6. What's the contract of `ReadSlice`?¶

It returns a slice into the bufio.Reader's internal buffer up to and including the delimiter. The slice is invalidated by the next read on the same bufio.Reader. If the delimiter doesn't appear in the buffer, returns bufio.ErrBufferFull along with the entire buffer contents — recoverable, but you'll need to copy or grow.

7. How does `Peek` differ from `Read`?¶

Peek(n) returns the next n bytes without consuming them. The next read sees the same bytes. Useful for protocol detection — gzip magic, HTTP version, TLS record type. Limit: n cannot exceed the buffer size; Peek(8192) on a 4096-byte buffer fails with ErrBufferFull.

8. When would you choose `ReadString` over `Scanner.Scan`?¶

ReadString('\n') returns each line with the trailing newline, allocates per call, and has no token size cap. Scanner.Scan strips the newline, can return zero-allocation Bytes(), and has a 64 KiB default cap. Pick ReadString for unbounded line lengths or when the trailing newline matters; pick Scanner for typical text loops.

9. What is `bufio.ErrFinalToken`?¶

A sentinel a SplitFunc returns to yield one final token and then stop scanning cleanly. After ErrFinalToken, the next Scan returns false but Err() returns nil. Without it, you'd have to return a real error and filter it out at the call site.

10. Is `bufio.Reader` safe for concurrent use?¶

No. Neither is bufio.Writer or bufio.Scanner. All three carry internal state (buffer position, sticky error, leftover bytes) that isn't synchronised. One value per goroutine. The race detector catches violations.

11. What's the right `defer` order for a layered output stack?¶

Reverse of the construction order.
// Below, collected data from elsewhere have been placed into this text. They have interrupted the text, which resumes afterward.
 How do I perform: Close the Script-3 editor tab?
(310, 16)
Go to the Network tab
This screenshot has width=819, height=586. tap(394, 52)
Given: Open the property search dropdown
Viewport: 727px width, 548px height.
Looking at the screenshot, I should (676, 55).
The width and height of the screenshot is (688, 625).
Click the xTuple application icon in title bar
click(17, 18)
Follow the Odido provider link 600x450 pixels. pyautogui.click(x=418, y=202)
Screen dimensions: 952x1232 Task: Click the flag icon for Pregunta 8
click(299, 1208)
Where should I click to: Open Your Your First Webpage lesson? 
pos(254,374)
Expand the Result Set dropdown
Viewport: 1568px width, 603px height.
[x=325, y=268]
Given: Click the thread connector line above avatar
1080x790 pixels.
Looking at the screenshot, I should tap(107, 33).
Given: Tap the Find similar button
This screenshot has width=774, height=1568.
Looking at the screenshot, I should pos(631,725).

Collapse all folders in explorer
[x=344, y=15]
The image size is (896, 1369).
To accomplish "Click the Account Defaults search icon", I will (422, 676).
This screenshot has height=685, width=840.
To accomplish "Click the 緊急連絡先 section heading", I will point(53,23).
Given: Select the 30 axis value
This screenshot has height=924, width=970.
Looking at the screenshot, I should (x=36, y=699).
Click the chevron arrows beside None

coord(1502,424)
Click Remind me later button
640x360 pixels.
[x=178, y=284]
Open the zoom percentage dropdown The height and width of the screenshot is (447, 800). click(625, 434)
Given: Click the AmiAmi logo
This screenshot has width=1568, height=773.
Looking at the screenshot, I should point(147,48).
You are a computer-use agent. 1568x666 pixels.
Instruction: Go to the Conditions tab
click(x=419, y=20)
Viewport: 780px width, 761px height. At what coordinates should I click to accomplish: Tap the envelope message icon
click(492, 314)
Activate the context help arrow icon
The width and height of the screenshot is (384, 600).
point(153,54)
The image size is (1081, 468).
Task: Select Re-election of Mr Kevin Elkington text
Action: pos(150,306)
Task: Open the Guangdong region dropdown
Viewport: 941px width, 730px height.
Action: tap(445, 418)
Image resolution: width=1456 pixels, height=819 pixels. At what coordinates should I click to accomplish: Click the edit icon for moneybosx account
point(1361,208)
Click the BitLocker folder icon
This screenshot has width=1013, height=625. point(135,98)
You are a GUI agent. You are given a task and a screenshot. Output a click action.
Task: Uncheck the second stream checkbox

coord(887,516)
For os.File wrapping a bufio.Writer wrapping a gzip.Writer:

f, _ := os.Create(...)
defer f.Close()           // runs last
bw := bufio.NewWriter(f)
defer bw.Flush()          // runs middle
gz := gzip.NewWriter(bw)
defer gz.Close()          // runs first — writes gzip trailer

Get this wrong and the file is missing the gzip trailer or the last buffer worth of bytes.

12. Does `bufio.Writer` have a `Close` method?¶

No. Intentionally. bufio.Writer doesn't own the underlying writer; it only buffers. The caller must Flush then close the underlying. Code that calls bw.Close() doesn't compile.

13. What happens if you `Reset` a `bufio.Writer` without flushing?¶

The buffered bytes are silently dropped. Reset clears the buffer state but doesn't flush. This is a real bug pattern in pooled code — if you Put a writer back into the pool without flushing, the next borrower gets a writer that "loses" data on first Reset.

14. What's `AvailableBuffer` for?¶

Returns the writer's internal buffer free space as a []byte of len 0, cap = Available(). You append into it (e.g., strconv.AppendInt) and then pass the result to Write. The writer detects that the slice is its own buffer and just bumps the length — zero copy. Available since Go 1.18.

15. Why doesn't `Scanner` respect `context.Context`?¶

bufio.Scanner predates context.Context and has no cancellation mechanism. Workarounds: set deadlines on the underlying connection (net.Conn.SetReadDeadline), or wrap the source in a custom io.Reader that checks the context on each Read.

16. What happens when the underlying reader returns `(0, nil)`?¶

bufio.Reader retries up to 100 times. After that, it returns io.ErrNoProgress to break the spin. Well-behaved readers should never trigger this — (0, nil) is essentially forbidden by the io.Reader contract.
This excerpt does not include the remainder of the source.